EXERCISE DIRECTIONS: The lines to extract run from the first line of the entries through the line that contains "Given: Close the Form help text tab"; reproduce exactly those lines and no others.

*** Opening DATA ***

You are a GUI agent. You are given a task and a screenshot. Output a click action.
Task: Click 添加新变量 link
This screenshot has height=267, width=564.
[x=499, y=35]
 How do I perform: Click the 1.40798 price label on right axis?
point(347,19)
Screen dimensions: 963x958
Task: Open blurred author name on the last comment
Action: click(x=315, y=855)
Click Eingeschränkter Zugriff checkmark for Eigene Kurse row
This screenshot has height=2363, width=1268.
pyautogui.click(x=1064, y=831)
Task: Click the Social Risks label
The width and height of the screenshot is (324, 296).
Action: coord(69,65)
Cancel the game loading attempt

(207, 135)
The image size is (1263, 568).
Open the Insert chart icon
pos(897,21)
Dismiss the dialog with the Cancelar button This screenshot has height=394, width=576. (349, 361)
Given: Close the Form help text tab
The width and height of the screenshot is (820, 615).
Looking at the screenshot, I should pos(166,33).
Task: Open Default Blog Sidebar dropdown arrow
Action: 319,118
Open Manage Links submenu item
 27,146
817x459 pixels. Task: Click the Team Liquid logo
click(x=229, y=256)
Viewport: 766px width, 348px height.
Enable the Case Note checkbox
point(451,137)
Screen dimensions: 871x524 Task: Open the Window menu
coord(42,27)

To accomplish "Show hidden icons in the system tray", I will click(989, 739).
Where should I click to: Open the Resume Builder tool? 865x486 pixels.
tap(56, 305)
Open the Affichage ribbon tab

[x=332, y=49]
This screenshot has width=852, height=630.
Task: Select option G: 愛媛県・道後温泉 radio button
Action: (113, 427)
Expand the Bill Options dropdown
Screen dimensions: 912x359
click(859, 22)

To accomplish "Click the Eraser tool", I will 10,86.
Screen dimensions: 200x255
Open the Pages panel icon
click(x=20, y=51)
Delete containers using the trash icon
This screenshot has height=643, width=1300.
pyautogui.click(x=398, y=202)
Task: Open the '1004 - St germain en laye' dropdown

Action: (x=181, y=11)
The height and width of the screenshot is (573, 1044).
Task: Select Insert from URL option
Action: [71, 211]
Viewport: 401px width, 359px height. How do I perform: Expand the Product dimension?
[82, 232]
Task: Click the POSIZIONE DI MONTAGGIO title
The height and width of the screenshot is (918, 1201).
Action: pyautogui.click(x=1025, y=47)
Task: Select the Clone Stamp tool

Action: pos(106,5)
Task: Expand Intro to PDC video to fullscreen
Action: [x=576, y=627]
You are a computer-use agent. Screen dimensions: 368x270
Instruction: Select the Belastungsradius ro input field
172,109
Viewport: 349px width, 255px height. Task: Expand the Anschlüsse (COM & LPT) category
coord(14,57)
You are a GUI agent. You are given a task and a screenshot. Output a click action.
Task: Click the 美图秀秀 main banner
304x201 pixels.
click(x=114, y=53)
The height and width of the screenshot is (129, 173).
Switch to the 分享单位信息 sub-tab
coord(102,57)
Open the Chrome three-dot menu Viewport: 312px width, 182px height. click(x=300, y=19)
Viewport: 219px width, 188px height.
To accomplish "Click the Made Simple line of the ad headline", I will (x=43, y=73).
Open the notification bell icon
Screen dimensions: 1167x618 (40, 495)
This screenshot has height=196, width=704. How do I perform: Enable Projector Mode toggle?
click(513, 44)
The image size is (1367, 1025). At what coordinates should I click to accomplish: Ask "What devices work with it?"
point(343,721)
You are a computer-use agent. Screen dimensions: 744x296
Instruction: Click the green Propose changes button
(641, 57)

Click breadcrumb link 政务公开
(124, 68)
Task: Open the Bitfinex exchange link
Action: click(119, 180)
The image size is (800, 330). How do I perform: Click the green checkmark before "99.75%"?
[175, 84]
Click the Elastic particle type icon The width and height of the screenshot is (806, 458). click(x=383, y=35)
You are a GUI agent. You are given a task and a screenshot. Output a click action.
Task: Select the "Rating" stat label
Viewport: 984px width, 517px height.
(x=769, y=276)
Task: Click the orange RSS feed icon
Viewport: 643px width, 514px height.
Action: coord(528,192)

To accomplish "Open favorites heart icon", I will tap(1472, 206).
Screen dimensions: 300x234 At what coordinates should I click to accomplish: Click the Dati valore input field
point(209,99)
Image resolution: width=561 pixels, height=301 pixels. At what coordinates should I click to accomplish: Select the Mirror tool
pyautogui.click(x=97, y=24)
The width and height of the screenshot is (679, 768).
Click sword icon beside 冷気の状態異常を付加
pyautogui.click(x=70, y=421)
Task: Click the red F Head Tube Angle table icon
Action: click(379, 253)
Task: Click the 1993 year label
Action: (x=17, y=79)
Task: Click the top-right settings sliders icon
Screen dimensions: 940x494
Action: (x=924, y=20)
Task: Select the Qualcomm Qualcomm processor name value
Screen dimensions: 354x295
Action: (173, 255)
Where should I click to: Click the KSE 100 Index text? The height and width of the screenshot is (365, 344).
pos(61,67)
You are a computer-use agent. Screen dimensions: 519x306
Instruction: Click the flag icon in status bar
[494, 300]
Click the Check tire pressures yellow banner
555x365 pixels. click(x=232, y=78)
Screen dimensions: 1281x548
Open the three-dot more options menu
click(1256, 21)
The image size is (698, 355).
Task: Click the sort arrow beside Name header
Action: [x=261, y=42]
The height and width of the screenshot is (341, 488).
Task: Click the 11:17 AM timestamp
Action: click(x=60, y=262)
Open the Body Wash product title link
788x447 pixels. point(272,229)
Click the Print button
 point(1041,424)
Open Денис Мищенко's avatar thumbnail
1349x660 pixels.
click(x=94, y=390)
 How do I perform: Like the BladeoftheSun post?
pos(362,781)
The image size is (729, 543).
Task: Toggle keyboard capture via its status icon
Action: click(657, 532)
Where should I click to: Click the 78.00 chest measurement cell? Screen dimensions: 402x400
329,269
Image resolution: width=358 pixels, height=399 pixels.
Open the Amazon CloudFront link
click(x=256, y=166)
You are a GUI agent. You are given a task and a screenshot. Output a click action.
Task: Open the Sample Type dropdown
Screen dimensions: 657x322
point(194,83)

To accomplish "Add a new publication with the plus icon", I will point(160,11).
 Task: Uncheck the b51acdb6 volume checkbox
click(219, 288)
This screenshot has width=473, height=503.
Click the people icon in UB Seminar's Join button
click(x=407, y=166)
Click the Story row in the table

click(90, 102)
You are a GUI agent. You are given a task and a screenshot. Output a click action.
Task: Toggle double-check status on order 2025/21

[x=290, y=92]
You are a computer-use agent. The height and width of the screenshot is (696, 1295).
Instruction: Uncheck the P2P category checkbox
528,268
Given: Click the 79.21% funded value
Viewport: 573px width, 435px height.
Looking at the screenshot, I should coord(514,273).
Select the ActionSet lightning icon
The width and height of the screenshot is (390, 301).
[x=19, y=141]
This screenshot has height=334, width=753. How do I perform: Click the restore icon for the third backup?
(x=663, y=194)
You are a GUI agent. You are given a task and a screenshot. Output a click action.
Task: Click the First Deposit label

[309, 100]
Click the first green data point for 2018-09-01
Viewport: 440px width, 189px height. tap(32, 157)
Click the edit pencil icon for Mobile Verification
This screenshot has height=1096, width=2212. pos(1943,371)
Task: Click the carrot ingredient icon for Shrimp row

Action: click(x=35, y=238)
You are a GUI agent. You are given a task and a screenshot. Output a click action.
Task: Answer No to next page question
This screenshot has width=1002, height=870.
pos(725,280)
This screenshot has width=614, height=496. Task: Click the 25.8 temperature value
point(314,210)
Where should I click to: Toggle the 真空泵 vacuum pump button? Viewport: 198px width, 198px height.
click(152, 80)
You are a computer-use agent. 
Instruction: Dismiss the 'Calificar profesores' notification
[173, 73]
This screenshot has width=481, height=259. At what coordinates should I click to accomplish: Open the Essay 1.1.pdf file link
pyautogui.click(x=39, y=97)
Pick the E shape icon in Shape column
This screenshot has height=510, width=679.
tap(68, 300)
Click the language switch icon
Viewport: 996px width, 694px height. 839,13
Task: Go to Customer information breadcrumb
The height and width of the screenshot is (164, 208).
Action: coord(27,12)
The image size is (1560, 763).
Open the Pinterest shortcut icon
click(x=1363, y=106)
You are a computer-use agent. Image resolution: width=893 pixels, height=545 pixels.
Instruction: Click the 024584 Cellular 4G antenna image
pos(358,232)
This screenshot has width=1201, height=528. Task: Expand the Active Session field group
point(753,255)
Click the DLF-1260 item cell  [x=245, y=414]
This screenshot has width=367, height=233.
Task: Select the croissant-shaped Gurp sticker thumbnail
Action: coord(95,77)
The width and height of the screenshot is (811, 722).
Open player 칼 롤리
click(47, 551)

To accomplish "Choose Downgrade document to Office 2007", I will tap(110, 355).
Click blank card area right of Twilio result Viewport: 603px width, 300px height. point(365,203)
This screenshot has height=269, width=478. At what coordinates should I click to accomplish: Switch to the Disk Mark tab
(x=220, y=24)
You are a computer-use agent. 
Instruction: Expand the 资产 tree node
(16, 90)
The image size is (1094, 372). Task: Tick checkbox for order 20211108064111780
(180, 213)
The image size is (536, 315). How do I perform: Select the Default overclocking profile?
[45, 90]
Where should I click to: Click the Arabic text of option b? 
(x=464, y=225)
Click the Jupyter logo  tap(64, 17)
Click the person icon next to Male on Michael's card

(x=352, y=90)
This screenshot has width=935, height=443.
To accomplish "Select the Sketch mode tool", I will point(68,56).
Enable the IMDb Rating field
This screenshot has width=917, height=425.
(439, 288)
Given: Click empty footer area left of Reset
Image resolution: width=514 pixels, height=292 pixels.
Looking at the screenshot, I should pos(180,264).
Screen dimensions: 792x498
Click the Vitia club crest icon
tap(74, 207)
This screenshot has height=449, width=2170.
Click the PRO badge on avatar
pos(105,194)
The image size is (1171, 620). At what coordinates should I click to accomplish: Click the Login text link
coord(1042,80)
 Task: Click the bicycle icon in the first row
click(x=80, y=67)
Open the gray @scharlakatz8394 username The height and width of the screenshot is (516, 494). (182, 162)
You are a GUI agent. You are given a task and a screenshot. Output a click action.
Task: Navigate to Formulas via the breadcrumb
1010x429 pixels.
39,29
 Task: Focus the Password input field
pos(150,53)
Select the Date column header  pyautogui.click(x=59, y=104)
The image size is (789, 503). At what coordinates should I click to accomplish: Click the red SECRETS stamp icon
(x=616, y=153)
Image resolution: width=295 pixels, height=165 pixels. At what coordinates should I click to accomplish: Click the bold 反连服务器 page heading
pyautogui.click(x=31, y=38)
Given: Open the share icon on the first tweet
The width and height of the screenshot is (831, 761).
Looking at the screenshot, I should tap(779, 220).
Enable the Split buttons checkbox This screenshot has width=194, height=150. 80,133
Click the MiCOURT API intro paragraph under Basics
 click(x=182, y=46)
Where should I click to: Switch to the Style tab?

*** Closing DATA ***

WRITTEN REPLY:
You are a GUI agent. You are given a task and a screenshot. Output a click action.
Task: Click 添加新变量 link
This screenshot has height=267, width=564.
[x=499, y=35]
 How do I perform: Click the 1.40798 price label on right axis?
point(347,19)
Screen dimensions: 963x958
Task: Open blurred author name on the last comment
Action: click(x=315, y=855)
Click Eingeschränkter Zugriff checkmark for Eigene Kurse row
This screenshot has height=2363, width=1268.
pyautogui.click(x=1064, y=831)
Task: Click the Social Risks label
The width and height of the screenshot is (324, 296).
Action: coord(69,65)
Cancel the game loading attempt

(207, 135)
The image size is (1263, 568).
Open the Insert chart icon
pos(897,21)
Dismiss the dialog with the Cancelar button This screenshot has height=394, width=576. (349, 361)
Given: Close the Form help text tab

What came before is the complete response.